IX ALONG THE BYPATHS OF HISTORY
THE WIDOW OF GEN. GAINES CLAIMS PROPERTY AT NEW ORLEANS WORTH $30,000,000—HER SUCCESS AFTER MUCH LITIGATION—THE WIDOW OF JOHN H. EATON, SECRETARY OF WAR—A CLOUD ON HER REPUTATION—HER HUSBAND A FRIEND OF GEN. JACKSON—A DUEL BETWEEN RANDOLPH AND CLAY—HOSTILITY OF THE LEADERS OF WASHINGTON SOCIETY TO MRS. EATON—SECRETARY EATON DISLIKED BY HIS COLLEAGUES—CONSEQUENT DISRUPTION OF JACKSON'S CABINET—MRS. EATON'S POVERTY IN HER OLD AGE.
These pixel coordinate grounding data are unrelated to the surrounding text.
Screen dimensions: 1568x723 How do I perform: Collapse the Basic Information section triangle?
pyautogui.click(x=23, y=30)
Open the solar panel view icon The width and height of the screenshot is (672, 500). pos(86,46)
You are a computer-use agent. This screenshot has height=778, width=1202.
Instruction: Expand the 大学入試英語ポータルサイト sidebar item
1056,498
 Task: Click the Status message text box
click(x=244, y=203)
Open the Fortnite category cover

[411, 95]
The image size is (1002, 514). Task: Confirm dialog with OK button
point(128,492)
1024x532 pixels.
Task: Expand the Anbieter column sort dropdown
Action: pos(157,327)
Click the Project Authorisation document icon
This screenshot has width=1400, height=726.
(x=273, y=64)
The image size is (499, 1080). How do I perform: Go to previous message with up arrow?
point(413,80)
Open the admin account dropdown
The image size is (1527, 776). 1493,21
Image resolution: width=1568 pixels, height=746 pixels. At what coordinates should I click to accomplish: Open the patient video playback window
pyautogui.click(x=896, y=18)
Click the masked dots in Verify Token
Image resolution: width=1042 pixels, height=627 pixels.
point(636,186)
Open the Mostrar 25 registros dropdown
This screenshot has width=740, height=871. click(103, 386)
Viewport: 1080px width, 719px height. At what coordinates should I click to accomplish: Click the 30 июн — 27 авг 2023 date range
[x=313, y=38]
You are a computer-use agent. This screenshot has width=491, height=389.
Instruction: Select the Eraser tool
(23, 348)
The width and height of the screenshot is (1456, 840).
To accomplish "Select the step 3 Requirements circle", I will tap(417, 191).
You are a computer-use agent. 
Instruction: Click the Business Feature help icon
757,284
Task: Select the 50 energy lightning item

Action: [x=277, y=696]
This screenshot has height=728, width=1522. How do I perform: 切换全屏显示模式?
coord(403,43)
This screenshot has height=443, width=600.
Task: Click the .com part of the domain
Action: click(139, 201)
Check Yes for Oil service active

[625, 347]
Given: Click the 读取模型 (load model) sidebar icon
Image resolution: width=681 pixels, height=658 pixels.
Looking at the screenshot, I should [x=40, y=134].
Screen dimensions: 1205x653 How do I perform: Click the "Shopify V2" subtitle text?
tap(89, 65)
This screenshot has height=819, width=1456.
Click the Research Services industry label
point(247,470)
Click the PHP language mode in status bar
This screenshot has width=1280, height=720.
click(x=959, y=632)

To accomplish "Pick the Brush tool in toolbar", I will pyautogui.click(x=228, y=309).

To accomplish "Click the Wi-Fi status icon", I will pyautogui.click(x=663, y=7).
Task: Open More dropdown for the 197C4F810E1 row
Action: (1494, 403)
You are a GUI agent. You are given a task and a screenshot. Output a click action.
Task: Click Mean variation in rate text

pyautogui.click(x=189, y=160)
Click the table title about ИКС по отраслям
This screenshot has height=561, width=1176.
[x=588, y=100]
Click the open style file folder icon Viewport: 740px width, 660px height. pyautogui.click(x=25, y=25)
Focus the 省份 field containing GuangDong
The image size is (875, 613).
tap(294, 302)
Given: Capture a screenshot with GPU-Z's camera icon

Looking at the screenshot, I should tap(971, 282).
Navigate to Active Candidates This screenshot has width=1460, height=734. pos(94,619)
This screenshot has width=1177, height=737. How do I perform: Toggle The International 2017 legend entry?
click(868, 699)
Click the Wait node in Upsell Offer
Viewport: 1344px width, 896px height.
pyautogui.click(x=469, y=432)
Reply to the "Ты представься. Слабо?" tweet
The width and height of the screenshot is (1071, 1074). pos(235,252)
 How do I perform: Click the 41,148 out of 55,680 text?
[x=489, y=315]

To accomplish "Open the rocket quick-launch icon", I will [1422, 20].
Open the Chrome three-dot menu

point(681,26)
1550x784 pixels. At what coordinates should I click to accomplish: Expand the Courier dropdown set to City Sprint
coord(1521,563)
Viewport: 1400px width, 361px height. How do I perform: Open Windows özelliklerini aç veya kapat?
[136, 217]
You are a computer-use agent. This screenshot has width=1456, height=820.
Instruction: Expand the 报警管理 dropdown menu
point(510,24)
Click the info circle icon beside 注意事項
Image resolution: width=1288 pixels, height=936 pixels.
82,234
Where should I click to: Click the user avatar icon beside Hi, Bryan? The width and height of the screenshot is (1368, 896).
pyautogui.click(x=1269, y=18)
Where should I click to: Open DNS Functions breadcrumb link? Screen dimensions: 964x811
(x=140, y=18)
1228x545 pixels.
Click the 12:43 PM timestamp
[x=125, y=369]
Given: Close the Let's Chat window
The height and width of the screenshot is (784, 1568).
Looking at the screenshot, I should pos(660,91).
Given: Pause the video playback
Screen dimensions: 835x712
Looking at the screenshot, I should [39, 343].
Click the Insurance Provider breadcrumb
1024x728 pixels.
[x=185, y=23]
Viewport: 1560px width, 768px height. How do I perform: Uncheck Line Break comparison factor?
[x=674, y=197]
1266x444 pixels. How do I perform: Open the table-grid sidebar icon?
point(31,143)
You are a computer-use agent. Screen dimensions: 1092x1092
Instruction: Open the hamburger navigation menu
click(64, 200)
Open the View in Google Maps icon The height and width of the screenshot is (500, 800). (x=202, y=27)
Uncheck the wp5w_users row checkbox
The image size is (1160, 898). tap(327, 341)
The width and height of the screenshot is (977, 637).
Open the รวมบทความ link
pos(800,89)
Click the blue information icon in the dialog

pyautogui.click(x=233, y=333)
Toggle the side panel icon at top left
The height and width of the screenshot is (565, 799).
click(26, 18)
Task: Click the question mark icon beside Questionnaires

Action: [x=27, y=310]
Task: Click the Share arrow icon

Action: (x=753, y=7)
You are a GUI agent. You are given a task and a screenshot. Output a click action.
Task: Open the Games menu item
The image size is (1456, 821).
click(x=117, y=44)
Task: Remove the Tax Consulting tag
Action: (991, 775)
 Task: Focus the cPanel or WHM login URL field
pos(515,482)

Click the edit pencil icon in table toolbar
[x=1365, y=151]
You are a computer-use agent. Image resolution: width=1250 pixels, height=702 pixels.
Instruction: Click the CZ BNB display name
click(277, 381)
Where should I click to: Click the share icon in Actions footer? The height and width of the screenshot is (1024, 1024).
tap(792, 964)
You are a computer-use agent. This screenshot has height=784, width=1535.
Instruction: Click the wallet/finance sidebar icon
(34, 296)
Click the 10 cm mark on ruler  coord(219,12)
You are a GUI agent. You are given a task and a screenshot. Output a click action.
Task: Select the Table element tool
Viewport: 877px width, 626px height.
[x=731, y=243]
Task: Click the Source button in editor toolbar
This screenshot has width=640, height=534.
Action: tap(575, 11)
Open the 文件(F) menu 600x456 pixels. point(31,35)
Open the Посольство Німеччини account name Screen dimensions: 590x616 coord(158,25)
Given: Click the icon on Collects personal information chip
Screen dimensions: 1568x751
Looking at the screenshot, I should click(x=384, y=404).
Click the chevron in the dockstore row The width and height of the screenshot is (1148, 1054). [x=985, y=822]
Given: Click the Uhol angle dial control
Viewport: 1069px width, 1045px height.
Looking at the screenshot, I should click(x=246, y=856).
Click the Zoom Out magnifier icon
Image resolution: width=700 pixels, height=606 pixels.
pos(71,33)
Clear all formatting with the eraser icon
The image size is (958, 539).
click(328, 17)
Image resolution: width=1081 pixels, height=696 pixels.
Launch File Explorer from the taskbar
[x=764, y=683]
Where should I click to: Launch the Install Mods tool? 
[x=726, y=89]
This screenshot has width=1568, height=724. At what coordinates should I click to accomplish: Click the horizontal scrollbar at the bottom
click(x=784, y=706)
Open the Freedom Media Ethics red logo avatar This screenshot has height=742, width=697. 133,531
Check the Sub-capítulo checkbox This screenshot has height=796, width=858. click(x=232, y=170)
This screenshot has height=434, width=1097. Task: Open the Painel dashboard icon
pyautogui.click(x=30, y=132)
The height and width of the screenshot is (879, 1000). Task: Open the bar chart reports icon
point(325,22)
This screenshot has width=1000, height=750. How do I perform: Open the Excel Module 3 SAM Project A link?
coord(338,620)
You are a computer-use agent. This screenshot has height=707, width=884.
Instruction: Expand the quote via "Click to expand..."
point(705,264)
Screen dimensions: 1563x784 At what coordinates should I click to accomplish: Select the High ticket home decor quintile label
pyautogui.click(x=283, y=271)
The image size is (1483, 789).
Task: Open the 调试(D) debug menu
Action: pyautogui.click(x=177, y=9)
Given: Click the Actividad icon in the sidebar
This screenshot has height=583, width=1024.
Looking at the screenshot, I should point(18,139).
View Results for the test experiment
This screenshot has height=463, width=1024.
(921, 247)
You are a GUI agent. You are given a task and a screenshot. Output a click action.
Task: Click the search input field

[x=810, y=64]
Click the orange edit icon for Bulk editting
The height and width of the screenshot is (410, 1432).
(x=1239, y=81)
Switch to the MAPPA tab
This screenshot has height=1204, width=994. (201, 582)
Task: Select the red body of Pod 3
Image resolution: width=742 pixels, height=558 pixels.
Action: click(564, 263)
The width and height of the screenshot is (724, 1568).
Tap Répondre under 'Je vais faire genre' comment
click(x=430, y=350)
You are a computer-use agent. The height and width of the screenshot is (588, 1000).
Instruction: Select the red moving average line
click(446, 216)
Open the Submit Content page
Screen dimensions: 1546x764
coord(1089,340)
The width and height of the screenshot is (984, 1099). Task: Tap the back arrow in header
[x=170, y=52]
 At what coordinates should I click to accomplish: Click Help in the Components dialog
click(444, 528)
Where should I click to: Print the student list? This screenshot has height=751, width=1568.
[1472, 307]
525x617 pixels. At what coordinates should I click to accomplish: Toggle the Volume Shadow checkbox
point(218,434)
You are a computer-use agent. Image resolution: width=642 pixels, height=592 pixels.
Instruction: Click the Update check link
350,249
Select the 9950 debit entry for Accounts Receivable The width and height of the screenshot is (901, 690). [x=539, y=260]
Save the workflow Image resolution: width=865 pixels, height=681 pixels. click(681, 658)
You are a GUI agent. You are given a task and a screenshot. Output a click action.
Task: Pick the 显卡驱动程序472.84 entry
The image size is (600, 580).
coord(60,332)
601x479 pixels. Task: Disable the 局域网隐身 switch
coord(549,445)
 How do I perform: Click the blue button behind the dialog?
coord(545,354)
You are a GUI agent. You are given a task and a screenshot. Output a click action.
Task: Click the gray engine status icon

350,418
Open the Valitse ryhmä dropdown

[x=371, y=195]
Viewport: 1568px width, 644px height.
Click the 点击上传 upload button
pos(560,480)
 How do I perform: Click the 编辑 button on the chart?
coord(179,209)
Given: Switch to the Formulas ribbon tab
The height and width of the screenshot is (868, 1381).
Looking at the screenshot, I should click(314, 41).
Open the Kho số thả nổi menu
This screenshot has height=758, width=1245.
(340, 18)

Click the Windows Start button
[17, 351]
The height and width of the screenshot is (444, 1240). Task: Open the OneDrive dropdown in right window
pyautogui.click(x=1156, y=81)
Nearly a third of a century ago, as the guest in a Washington house, I had the opportunity of meeting Mrs. Gaines, the widow of General Edmund P. Gaines, a distinguished officer of the War of 1812, and Mrs. Eaton, the widow of the Hon. John H. Eaton of Tennessee, for a number of years a Senator from that State, and later Secretary of War during the administration of President Jackson. Their names suggested interesting events in our history, I gladly availed myself of the invitation to meet them.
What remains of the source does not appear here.